>>>>>

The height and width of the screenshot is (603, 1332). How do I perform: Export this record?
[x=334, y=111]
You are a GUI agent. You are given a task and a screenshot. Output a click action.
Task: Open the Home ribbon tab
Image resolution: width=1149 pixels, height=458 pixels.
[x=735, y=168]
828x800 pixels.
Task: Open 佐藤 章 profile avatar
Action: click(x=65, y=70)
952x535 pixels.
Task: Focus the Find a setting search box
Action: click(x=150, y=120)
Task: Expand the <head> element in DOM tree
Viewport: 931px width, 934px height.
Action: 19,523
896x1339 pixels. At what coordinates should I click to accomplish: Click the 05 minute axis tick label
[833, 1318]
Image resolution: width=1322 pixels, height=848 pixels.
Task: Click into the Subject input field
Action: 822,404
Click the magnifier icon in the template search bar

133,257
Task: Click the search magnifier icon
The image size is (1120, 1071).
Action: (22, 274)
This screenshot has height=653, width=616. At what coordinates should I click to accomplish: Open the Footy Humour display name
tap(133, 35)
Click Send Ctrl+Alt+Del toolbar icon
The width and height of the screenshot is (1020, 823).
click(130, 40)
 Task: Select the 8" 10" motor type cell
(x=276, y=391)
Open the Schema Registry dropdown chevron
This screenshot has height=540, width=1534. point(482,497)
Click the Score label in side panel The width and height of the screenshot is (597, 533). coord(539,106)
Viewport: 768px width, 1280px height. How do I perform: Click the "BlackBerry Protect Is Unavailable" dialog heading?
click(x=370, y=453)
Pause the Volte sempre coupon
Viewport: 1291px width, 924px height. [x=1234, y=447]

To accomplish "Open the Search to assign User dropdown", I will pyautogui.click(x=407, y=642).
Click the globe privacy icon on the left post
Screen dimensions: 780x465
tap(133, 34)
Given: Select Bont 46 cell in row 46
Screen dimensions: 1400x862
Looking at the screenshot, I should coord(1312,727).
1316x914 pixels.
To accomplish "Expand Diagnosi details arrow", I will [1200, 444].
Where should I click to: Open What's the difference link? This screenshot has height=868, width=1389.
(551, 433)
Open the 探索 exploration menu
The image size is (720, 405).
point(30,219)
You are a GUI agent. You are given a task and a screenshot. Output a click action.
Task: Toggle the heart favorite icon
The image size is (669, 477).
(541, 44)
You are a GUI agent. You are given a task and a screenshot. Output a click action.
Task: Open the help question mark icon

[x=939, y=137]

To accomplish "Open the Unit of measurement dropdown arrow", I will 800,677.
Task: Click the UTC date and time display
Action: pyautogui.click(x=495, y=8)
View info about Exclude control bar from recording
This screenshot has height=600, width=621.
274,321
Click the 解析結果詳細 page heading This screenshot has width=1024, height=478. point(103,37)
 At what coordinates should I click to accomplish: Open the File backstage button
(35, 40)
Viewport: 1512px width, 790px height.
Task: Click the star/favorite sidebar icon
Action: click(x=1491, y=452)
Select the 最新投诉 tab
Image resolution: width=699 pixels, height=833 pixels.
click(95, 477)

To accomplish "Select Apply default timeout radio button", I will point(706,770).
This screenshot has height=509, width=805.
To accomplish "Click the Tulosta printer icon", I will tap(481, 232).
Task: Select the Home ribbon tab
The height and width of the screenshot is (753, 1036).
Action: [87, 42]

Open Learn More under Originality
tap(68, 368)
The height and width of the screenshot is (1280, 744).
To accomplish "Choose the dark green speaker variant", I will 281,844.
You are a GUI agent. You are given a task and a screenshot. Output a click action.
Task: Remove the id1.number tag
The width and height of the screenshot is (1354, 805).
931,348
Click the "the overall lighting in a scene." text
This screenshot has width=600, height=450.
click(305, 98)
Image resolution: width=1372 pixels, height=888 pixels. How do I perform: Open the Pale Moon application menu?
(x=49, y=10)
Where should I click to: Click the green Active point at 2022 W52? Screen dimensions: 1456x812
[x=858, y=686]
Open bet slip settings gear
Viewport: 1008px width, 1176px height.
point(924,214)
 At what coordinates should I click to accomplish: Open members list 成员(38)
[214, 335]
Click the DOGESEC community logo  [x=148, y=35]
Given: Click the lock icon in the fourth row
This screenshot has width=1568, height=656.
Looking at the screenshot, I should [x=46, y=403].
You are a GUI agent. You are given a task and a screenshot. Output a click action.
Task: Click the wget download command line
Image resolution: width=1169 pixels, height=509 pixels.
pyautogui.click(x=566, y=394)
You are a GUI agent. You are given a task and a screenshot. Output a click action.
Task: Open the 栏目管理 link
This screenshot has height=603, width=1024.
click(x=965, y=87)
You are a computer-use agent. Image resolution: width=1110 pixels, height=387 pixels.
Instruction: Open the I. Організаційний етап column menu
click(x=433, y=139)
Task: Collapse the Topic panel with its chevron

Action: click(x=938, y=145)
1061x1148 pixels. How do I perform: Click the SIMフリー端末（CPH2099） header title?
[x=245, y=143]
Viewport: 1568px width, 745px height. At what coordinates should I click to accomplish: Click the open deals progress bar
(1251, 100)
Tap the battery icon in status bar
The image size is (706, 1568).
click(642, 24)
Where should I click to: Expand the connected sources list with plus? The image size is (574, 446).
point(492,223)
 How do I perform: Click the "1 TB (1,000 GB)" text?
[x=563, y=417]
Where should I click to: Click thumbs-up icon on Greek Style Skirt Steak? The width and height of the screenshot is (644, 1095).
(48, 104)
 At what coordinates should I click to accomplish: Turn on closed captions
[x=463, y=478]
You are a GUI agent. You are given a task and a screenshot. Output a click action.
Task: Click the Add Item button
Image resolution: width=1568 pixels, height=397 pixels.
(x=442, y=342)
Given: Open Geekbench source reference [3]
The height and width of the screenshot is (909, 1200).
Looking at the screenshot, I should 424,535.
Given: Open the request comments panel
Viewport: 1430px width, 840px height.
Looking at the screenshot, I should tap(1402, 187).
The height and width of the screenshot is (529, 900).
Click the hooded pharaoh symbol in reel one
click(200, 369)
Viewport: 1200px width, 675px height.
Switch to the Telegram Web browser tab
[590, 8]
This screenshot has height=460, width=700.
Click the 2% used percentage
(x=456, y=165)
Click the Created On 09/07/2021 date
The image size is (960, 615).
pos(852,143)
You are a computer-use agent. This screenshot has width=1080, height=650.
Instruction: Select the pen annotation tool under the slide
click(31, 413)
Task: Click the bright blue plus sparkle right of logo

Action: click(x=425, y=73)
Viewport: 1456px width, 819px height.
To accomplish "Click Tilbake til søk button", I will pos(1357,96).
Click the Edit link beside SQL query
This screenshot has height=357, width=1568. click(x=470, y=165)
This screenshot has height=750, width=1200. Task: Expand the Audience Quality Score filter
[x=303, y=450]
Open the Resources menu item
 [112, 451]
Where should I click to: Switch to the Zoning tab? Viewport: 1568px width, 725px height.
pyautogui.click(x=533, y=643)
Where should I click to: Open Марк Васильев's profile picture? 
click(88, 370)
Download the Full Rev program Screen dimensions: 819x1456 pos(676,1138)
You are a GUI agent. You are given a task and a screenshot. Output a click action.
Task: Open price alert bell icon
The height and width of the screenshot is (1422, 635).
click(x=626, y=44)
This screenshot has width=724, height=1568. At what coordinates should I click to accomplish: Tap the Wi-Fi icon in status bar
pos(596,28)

<<<<<

- **STATED EXERCISE**: Edit the records above by replacing every "Where should I click to" with "Which spot should I click to", and reproduce them with nothing else changed.

- **ANSWER TO THE PROBLEM**:
The height and width of the screenshot is (603, 1332). How do I perform: Export this record?
[x=334, y=111]
You are a GUI agent. You are given a task and a screenshot. Output a click action.
Task: Open the Home ribbon tab
Image resolution: width=1149 pixels, height=458 pixels.
[x=735, y=168]
828x800 pixels.
Task: Open 佐藤 章 profile avatar
Action: click(x=65, y=70)
952x535 pixels.
Task: Focus the Find a setting search box
Action: click(x=150, y=120)
Task: Expand the <head> element in DOM tree
Viewport: 931px width, 934px height.
Action: 19,523
896x1339 pixels. At what coordinates should I click to accomplish: Click the 05 minute axis tick label
[833, 1318]
Image resolution: width=1322 pixels, height=848 pixels.
Task: Click into the Subject input field
Action: 822,404
Click the magnifier icon in the template search bar

133,257
Task: Click the search magnifier icon
The image size is (1120, 1071).
Action: (22, 274)
This screenshot has height=653, width=616. At what coordinates should I click to accomplish: Open the Footy Humour display name
tap(133, 35)
Click Send Ctrl+Alt+Del toolbar icon
The width and height of the screenshot is (1020, 823).
click(130, 40)
 Task: Select the 8" 10" motor type cell
(x=276, y=391)
Open the Schema Registry dropdown chevron
This screenshot has height=540, width=1534. point(482,497)
Click the Score label in side panel The width and height of the screenshot is (597, 533). coord(539,106)
Viewport: 768px width, 1280px height. How do I perform: Click the "BlackBerry Protect Is Unavailable" dialog heading?
click(x=370, y=453)
Pause the Volte sempre coupon
Viewport: 1291px width, 924px height. [x=1234, y=447]

To accomplish "Open the Search to assign User dropdown", I will pyautogui.click(x=407, y=642).
Click the globe privacy icon on the left post
Screen dimensions: 780x465
tap(133, 34)
Given: Select Bont 46 cell in row 46
Screen dimensions: 1400x862
Looking at the screenshot, I should coord(1312,727).
1316x914 pixels.
To accomplish "Expand Diagnosi details arrow", I will [1200, 444].
Which spot should I click to: Open What's the difference link? This screenshot has height=868, width=1389.
(551, 433)
Open the 探索 exploration menu
The image size is (720, 405).
point(30,219)
You are a GUI agent. You are given a task and a screenshot. Output a click action.
Task: Toggle the heart favorite icon
The image size is (669, 477).
(541, 44)
You are a GUI agent. You are given a task and a screenshot. Output a click action.
Task: Open the help question mark icon

[x=939, y=137]

To accomplish "Open the Unit of measurement dropdown arrow", I will 800,677.
Task: Click the UTC date and time display
Action: pyautogui.click(x=495, y=8)
View info about Exclude control bar from recording
This screenshot has height=600, width=621.
274,321
Click the 解析結果詳細 page heading This screenshot has width=1024, height=478. point(103,37)
 At what coordinates should I click to accomplish: Open the File backstage button
(35, 40)
Viewport: 1512px width, 790px height.
Task: Click the star/favorite sidebar icon
Action: click(x=1491, y=452)
Select the 最新投诉 tab
Image resolution: width=699 pixels, height=833 pixels.
click(95, 477)

To accomplish "Select Apply default timeout radio button", I will point(706,770).
This screenshot has height=509, width=805.
To accomplish "Click the Tulosta printer icon", I will tap(481, 232).
Task: Select the Home ribbon tab
The height and width of the screenshot is (753, 1036).
Action: [87, 42]

Open Learn More under Originality
tap(68, 368)
The height and width of the screenshot is (1280, 744).
To accomplish "Choose the dark green speaker variant", I will 281,844.
You are a GUI agent. You are given a task and a screenshot. Output a click action.
Task: Remove the id1.number tag
The width and height of the screenshot is (1354, 805).
931,348
Click the "the overall lighting in a scene." text
This screenshot has width=600, height=450.
click(305, 98)
Image resolution: width=1372 pixels, height=888 pixels. How do I perform: Open the Pale Moon application menu?
(x=49, y=10)
Which spot should I click to: Click the green Active point at 2022 W52? Screen dimensions: 1456x812
[x=858, y=686]
Open bet slip settings gear
Viewport: 1008px width, 1176px height.
point(924,214)
 At what coordinates should I click to accomplish: Open members list 成员(38)
[214, 335]
Click the DOGESEC community logo  [x=148, y=35]
Given: Click the lock icon in the fourth row
This screenshot has width=1568, height=656.
Looking at the screenshot, I should [x=46, y=403].
You are a GUI agent. You are given a task and a screenshot. Output a click action.
Task: Click the wget download command line
Image resolution: width=1169 pixels, height=509 pixels.
pyautogui.click(x=566, y=394)
You are a GUI agent. You are given a task and a screenshot. Output a click action.
Task: Open the 栏目管理 link
This screenshot has height=603, width=1024.
click(x=965, y=87)
You are a computer-use agent. Image resolution: width=1110 pixels, height=387 pixels.
Instruction: Open the I. Організаційний етап column menu
click(x=433, y=139)
Task: Collapse the Topic panel with its chevron

Action: click(x=938, y=145)
1061x1148 pixels. How do I perform: Click the SIMフリー端末（CPH2099） header title?
[x=245, y=143]
Viewport: 1568px width, 745px height. At what coordinates should I click to accomplish: Click the open deals progress bar
(1251, 100)
Tap the battery icon in status bar
The image size is (706, 1568).
click(642, 24)
Which spot should I click to: Expand the connected sources list with plus? The image size is (574, 446).
point(492,223)
 How do I perform: Click the "1 TB (1,000 GB)" text?
[x=563, y=417]
Which spot should I click to: Click thumbs-up icon on Greek Style Skirt Steak? The width and height of the screenshot is (644, 1095).
(48, 104)
 At what coordinates should I click to accomplish: Turn on closed captions
[x=463, y=478]
You are a GUI agent. You are given a task and a screenshot. Output a click action.
Task: Click the Add Item button
Image resolution: width=1568 pixels, height=397 pixels.
(x=442, y=342)
Given: Open Geekbench source reference [3]
The height and width of the screenshot is (909, 1200).
Looking at the screenshot, I should 424,535.
Given: Open the request comments panel
Viewport: 1430px width, 840px height.
Looking at the screenshot, I should tap(1402, 187).
The height and width of the screenshot is (529, 900).
Click the hooded pharaoh symbol in reel one
click(200, 369)
Viewport: 1200px width, 675px height.
Switch to the Telegram Web browser tab
[590, 8]
This screenshot has height=460, width=700.
Click the 2% used percentage
(x=456, y=165)
Click the Created On 09/07/2021 date
The image size is (960, 615).
pos(852,143)
You are a computer-use agent. This screenshot has width=1080, height=650.
Instruction: Select the pen annotation tool under the slide
click(31, 413)
Task: Click the bright blue plus sparkle right of logo

Action: click(x=425, y=73)
Viewport: 1456px width, 819px height.
To accomplish "Click Tilbake til søk button", I will pos(1357,96).
Click the Edit link beside SQL query
This screenshot has height=357, width=1568. click(x=470, y=165)
This screenshot has height=750, width=1200. Task: Expand the Audience Quality Score filter
[x=303, y=450]
Open the Resources menu item
 [112, 451]
Which spot should I click to: Switch to the Zoning tab? Viewport: 1568px width, 725px height.
pyautogui.click(x=533, y=643)
Which spot should I click to: Open Марк Васильев's profile picture? 
click(88, 370)
Download the Full Rev program Screen dimensions: 819x1456 pos(676,1138)
You are a GUI agent. You are given a task and a screenshot. Output a click action.
Task: Open price alert bell icon
The height and width of the screenshot is (1422, 635).
click(x=626, y=44)
This screenshot has width=724, height=1568. At what coordinates should I click to accomplish: Tap the Wi-Fi icon in status bar
pos(596,28)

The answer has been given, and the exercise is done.